Document passage:
By February 1953, the Chinese government was attempting a military build-up in Tibet. Airfields could specifically be an advantage as Tibet could then be used as a refueling station between China and India, allowing for China to fly extended combat missions over India and target its northern cities. Additionally, as the highest geographical point, Tibet could maintain an aerial advantage over the region. A CIA information report dated July 31, 1953, reveals the CIA was closely monitoring Chinese projects in Tibet. The report notes that earlier that year, Chinese soldiers "attempted to build airfields at Lhasa", the capital of the Tibet Autonomous Region, and Gartok, now called Gharyarsa. However, the Dalai Lama disapproved of the project, leading to its cessation. In May 1953, over 1,000 Chinese soldiers marched into the Chumbi Valley with five field artillery pieces. These soldiers increased Chinese presence in Tibet to approximately 20,000 soldiers—all mainly stationed in Chumbi Valley, Bartok, Rudog, and north of Lhasa. In October 1953, the Chinese government placed travel restrictions in Tibet, diverting the established Tibetan wool trade routes further to the West. Concurrently, the Chinese were using Tibetan labor to create new roadways that would be controlled by the Chinese, which resulted in the Chinese controlling nearly all travel within Tibet. Road construction was a major effort made by the Chinese forces, as the previously unpaved mountain roads would slow down logistical efforts. In December 1953, China communicated to the Indian Ambassador their position on Tibet; the Chinese presented nine demands to the Indian Ambassador. Their demands included that they do not tolerate any further Indian interest in Tibet and that no objection must be made by India to the Chinese construction of fortifications in Tibet near the Indian and Nepalese borders. Another of the demands stated that India must have a strong policy to abolish illegal activities of foreign agents working on the Indian side of the border.

===1954===

In April 1954, after four months of negotiating, India and China agreed to the Sino-Indian Treaty, which was a treaty that discussed how China would not allow the continuation of India's interest in Tibet. Part of India's obligations based on the terms of the treaty was to devise a robust policy targeting illegal activities along the border between India and Tibet. Any Civilians or soldiers who were crossing the border into Nepal were also to be left alone. Finally, India was not allowed to support any person who may question the sensitive issue of Tibet to the United Nations (UN). China allowed India to retain their three trade agencies in Tibet in exchange for three trade agencies for China in India, while also allowing India to maintain three trade posts in Tibet at Yatung, Gyantse, and Gartok. In exchange, India was to allow China to keep three trade posts in New Delhi, Calcutta and Kalimpong. The borders were opened for those who wished to visit religious shrines, but China ordered India to withdraw its armed forces. China also ordered India to hand over postal, telegraph, and telephone facilities it had been operating in Tibet. A group of Kazakhs was invited to the Tibetan capital of Lhasa to discuss the political status of the group. The trade between Tibet and China started off really strong. China positively influenced the Tibetan economy by introducing silver dollars to Tibet. The products were generally unloaded in Tibet by plane, and from there they were taken on a camel caravan. Tibetans typically utilized camels during cold weather. However, horses, mules, and donkeys were also used to transport products in fair weather.

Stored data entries

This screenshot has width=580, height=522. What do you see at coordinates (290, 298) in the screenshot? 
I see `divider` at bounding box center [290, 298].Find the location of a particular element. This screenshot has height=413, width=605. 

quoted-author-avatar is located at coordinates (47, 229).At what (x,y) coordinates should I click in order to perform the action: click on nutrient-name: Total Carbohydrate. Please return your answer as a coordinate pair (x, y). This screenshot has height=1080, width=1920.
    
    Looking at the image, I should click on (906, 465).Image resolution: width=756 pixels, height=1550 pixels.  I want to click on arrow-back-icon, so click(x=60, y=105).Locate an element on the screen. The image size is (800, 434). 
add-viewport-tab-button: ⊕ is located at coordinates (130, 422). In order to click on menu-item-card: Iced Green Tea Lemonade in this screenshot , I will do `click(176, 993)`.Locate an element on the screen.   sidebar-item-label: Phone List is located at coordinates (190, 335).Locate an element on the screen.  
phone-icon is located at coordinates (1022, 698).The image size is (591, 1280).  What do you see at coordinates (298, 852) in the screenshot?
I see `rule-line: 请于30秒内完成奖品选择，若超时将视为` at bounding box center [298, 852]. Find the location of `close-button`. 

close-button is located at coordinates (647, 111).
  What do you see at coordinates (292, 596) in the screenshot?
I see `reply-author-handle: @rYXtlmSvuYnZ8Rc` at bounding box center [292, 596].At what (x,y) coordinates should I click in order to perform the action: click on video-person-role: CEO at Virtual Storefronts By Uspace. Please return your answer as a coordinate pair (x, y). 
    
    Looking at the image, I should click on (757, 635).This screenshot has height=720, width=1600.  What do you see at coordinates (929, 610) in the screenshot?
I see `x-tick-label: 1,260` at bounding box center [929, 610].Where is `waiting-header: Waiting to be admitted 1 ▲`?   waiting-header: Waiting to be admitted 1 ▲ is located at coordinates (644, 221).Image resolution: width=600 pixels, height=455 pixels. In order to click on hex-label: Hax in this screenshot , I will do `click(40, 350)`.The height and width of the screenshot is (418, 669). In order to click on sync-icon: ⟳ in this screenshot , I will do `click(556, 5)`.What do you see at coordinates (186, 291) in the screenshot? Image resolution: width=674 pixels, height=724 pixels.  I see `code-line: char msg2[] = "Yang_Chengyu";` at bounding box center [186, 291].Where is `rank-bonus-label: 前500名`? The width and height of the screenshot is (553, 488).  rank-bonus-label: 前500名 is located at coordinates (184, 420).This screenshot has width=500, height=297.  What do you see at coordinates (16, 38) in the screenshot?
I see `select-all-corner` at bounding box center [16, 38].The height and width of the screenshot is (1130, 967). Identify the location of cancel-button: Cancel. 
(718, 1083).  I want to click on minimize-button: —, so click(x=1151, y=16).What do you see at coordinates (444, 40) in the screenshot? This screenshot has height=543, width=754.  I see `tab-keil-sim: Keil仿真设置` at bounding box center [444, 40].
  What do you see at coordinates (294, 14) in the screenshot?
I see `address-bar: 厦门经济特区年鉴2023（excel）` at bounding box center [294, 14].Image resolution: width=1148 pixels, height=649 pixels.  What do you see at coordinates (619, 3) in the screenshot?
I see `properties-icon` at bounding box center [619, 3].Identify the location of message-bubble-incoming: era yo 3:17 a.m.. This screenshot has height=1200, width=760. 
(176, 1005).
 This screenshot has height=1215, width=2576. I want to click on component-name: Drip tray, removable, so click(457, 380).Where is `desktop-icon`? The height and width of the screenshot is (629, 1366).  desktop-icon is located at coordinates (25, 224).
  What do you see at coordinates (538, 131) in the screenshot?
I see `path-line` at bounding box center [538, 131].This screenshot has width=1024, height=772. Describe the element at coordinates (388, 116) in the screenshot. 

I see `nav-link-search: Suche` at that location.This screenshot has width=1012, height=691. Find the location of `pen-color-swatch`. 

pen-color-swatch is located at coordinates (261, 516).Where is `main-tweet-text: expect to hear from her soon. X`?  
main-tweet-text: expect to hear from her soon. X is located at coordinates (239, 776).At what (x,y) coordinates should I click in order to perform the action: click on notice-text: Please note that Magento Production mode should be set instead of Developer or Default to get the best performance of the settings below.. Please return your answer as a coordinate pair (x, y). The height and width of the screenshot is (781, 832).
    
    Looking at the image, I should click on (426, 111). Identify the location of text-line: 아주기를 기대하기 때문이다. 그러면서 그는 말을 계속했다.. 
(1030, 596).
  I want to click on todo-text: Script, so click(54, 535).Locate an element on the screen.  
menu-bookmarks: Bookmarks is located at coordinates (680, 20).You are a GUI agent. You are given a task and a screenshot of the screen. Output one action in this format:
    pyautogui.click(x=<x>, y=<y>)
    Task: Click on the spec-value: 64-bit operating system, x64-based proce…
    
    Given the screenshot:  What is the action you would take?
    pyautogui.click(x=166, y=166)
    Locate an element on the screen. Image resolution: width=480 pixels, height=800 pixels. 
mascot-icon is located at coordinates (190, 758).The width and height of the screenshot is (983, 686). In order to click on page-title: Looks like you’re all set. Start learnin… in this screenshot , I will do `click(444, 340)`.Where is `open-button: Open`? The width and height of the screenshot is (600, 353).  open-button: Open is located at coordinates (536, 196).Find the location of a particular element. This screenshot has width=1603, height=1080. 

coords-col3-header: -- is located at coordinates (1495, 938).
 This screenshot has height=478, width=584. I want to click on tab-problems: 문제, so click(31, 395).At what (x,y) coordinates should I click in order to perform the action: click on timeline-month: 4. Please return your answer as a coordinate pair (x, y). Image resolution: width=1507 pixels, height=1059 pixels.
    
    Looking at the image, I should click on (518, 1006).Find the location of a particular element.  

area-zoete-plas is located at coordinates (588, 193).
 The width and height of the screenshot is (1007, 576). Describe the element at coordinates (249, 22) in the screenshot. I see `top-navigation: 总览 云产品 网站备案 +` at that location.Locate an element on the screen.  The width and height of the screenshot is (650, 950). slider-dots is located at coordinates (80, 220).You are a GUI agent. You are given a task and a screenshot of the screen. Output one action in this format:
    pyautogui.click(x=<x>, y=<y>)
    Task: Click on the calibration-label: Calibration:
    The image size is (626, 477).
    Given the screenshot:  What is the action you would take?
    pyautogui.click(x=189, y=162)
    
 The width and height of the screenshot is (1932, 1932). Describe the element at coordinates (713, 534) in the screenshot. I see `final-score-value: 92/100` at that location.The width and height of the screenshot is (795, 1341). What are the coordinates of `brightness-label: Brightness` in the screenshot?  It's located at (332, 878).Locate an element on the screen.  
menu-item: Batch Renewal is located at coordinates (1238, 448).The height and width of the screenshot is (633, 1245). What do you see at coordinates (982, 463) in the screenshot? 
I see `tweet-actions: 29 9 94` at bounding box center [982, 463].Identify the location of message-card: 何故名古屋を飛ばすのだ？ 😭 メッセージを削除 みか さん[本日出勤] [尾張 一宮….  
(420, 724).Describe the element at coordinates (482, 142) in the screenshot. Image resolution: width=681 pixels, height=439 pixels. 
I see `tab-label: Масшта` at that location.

Exercise objective:
Answer these questions from the passage on China and Tibet in 1953–1954:
(a) How many Chinese soldiers marched into the Chumbi Valley in May 1953?
(b) At which three places was India allowed to maintain trade posts in Tibet?
(c) Which animal did Tibetans typically use to transport products during cold weather?

Answer to this task:
(a) Over 1,000 soldiers, with five field artillery pieces.
(b) Yatung, Gyantse, and Gartok.
(c) Camels.